◆ **Stated exercise**
Put the lines below, starting with the line that contains "Viewport: 930px width, 1238px" and going on through the line that contains "click(774, 297)", both included, into a numbered list. Include no other lines, and omit blank ones.

◆ **Records to use**
_ _ _

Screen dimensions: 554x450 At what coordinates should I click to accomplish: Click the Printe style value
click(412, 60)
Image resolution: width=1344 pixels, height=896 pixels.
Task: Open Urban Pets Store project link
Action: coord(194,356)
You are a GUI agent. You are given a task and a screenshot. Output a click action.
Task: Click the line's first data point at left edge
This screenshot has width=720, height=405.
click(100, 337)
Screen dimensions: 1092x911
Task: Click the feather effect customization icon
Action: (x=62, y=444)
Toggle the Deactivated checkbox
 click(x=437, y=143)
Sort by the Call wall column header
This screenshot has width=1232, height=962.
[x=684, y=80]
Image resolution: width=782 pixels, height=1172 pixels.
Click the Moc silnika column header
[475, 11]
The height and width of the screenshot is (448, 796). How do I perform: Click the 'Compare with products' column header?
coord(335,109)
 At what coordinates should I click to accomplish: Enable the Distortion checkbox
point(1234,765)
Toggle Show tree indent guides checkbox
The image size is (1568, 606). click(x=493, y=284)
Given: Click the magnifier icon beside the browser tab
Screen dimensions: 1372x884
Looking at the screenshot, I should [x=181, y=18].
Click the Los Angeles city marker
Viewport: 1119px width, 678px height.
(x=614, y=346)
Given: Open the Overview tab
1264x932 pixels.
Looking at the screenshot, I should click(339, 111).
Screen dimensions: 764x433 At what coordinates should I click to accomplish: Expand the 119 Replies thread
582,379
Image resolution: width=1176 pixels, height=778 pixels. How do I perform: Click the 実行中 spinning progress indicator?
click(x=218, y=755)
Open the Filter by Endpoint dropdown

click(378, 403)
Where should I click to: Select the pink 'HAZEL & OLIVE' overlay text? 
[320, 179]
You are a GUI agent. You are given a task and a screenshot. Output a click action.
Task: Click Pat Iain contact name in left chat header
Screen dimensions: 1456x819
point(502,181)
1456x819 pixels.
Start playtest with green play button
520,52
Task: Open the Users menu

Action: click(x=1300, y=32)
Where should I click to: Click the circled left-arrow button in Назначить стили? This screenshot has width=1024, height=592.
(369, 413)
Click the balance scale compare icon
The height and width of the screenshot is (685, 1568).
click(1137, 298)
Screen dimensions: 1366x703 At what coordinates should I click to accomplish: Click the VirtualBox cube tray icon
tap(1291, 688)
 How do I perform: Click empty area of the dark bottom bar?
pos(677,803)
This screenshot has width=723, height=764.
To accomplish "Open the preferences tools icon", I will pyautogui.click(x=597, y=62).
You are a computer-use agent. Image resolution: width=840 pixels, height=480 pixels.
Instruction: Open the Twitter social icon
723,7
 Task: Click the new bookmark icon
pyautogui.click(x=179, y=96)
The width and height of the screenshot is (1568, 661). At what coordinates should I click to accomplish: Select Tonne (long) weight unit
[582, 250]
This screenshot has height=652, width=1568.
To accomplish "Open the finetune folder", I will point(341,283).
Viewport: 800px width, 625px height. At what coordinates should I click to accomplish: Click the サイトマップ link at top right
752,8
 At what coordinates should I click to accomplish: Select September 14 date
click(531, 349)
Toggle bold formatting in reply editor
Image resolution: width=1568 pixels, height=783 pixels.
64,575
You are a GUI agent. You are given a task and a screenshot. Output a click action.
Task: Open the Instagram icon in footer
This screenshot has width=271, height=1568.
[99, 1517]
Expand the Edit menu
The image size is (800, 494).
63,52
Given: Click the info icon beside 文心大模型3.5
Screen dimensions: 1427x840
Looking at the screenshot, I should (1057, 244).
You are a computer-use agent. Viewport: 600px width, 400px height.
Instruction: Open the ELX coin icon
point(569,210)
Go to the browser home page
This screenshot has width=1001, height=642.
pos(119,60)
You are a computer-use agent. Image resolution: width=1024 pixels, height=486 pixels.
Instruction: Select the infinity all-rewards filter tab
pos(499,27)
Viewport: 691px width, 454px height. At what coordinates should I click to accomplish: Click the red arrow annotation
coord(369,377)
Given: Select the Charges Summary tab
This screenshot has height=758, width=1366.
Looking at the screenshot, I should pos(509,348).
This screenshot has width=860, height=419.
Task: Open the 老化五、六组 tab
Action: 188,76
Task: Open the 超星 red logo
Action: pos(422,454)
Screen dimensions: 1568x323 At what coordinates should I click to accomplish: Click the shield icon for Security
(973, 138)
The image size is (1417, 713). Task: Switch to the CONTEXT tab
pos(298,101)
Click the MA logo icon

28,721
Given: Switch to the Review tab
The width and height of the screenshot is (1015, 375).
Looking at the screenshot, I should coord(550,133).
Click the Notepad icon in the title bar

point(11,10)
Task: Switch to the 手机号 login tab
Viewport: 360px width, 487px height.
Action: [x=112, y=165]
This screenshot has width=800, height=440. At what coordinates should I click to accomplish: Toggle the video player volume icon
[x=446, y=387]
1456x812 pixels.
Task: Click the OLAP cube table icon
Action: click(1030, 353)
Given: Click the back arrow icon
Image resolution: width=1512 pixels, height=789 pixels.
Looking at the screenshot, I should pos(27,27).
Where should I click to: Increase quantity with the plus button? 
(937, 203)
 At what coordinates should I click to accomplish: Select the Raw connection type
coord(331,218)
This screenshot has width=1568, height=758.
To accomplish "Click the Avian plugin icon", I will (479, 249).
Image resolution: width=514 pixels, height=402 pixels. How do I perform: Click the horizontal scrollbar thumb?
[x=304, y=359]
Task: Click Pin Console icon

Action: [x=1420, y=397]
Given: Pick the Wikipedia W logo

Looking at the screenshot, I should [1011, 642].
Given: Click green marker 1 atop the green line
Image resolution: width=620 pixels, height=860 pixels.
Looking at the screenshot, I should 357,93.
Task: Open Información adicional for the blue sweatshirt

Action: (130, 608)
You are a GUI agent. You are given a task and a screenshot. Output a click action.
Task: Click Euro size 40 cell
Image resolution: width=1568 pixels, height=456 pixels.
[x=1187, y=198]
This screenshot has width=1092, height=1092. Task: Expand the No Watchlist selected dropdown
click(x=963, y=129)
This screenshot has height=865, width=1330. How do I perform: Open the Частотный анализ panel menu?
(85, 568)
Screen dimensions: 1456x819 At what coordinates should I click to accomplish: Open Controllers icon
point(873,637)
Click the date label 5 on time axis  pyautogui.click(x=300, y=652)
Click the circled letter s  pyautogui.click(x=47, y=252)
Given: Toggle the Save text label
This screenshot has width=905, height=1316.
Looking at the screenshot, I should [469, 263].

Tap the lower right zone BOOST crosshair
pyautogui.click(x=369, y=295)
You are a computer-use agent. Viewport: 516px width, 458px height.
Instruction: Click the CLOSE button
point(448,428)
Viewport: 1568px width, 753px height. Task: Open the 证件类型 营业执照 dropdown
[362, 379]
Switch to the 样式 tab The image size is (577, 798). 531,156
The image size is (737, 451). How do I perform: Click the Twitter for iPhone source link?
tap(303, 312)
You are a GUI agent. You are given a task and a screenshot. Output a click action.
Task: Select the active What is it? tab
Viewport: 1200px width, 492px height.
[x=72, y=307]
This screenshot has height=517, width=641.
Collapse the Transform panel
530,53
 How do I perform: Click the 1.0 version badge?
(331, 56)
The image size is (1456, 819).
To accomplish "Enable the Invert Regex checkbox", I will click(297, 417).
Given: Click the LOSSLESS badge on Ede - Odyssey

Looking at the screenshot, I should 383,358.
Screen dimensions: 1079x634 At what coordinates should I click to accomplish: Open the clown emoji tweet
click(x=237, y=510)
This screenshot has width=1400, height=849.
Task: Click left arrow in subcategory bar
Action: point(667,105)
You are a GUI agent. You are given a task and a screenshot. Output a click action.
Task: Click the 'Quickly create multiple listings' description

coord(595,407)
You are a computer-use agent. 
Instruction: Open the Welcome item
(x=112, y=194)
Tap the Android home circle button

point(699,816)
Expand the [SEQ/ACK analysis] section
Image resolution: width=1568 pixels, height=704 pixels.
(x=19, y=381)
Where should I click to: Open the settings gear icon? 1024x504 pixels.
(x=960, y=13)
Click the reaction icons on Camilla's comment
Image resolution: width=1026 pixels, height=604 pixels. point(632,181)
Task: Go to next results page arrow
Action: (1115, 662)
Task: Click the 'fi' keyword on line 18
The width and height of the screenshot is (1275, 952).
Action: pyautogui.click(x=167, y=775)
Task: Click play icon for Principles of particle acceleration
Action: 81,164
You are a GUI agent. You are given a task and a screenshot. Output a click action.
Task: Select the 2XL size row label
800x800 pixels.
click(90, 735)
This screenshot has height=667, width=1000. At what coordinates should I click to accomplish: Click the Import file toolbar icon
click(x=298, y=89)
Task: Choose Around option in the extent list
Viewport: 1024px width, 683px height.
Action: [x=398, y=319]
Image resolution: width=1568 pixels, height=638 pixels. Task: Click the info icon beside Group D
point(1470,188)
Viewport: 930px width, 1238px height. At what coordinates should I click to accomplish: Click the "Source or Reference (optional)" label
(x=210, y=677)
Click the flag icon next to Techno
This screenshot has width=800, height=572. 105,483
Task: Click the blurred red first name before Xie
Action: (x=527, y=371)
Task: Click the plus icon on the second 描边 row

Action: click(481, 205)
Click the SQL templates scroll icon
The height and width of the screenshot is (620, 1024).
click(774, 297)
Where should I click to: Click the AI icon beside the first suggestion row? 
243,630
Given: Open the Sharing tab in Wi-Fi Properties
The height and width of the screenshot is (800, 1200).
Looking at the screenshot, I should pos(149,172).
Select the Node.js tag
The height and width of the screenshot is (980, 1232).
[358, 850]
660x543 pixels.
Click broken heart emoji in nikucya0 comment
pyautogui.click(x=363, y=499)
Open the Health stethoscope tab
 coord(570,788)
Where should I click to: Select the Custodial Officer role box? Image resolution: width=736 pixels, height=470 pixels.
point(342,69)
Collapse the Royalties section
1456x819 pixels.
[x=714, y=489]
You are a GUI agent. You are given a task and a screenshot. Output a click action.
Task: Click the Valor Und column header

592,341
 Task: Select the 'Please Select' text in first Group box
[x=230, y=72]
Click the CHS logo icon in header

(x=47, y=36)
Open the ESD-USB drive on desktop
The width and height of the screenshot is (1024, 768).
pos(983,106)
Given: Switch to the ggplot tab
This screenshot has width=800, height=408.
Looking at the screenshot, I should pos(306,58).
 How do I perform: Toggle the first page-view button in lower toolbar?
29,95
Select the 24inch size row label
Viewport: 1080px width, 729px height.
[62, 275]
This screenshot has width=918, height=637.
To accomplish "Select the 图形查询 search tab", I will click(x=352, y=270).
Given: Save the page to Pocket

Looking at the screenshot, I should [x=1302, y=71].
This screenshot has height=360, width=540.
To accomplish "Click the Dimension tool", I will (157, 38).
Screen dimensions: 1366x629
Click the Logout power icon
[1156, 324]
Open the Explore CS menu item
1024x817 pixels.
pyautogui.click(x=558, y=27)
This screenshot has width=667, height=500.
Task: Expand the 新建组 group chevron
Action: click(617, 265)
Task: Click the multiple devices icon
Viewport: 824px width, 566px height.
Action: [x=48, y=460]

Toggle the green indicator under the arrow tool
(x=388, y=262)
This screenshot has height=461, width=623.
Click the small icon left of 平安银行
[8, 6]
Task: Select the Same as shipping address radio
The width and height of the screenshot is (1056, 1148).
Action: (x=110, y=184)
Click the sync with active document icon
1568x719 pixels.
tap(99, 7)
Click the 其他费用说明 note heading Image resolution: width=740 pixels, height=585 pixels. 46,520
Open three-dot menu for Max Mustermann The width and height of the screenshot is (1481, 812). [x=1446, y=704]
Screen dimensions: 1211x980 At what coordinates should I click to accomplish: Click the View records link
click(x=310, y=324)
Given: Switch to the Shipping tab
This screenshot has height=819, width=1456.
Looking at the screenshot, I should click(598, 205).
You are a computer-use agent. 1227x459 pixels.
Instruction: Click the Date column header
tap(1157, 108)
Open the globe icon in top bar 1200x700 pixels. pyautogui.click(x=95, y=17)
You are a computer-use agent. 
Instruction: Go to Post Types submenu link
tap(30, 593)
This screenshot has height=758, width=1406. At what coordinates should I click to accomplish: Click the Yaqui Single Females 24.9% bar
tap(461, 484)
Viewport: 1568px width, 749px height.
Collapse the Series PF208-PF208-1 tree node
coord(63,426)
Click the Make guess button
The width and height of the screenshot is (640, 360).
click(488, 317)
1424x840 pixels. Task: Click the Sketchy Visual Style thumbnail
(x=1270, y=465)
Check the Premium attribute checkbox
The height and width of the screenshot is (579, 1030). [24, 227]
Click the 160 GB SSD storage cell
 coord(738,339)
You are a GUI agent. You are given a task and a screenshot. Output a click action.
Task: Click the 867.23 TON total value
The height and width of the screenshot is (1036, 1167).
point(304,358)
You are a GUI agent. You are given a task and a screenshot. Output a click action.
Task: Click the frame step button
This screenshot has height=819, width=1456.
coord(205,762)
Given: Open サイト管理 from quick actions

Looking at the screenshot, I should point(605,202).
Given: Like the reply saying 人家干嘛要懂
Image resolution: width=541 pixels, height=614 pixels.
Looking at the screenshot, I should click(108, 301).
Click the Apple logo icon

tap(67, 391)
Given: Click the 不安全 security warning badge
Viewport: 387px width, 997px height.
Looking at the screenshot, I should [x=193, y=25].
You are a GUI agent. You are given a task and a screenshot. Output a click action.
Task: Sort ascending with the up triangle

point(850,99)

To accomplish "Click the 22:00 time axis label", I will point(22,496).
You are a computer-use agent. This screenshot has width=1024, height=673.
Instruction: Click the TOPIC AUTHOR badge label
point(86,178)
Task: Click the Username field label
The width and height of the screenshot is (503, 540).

_ _ _

◆ **Final result**
1. Viewport: 930px width, 1238px height. At what coordinates should I click to accomplish: Click the "Source or Reference (optional)" label
2. (x=210, y=677)
3. Click the flag icon next to Techno
4. This screenshot has width=800, height=572. 105,483
5. Task: Click the blurred red first name before Xie
6. Action: (x=527, y=371)
7. Task: Click the plus icon on the second 描边 row
8. Action: click(481, 205)
9. Click the SQL templates scroll icon
10. The height and width of the screenshot is (620, 1024).
11. click(774, 297)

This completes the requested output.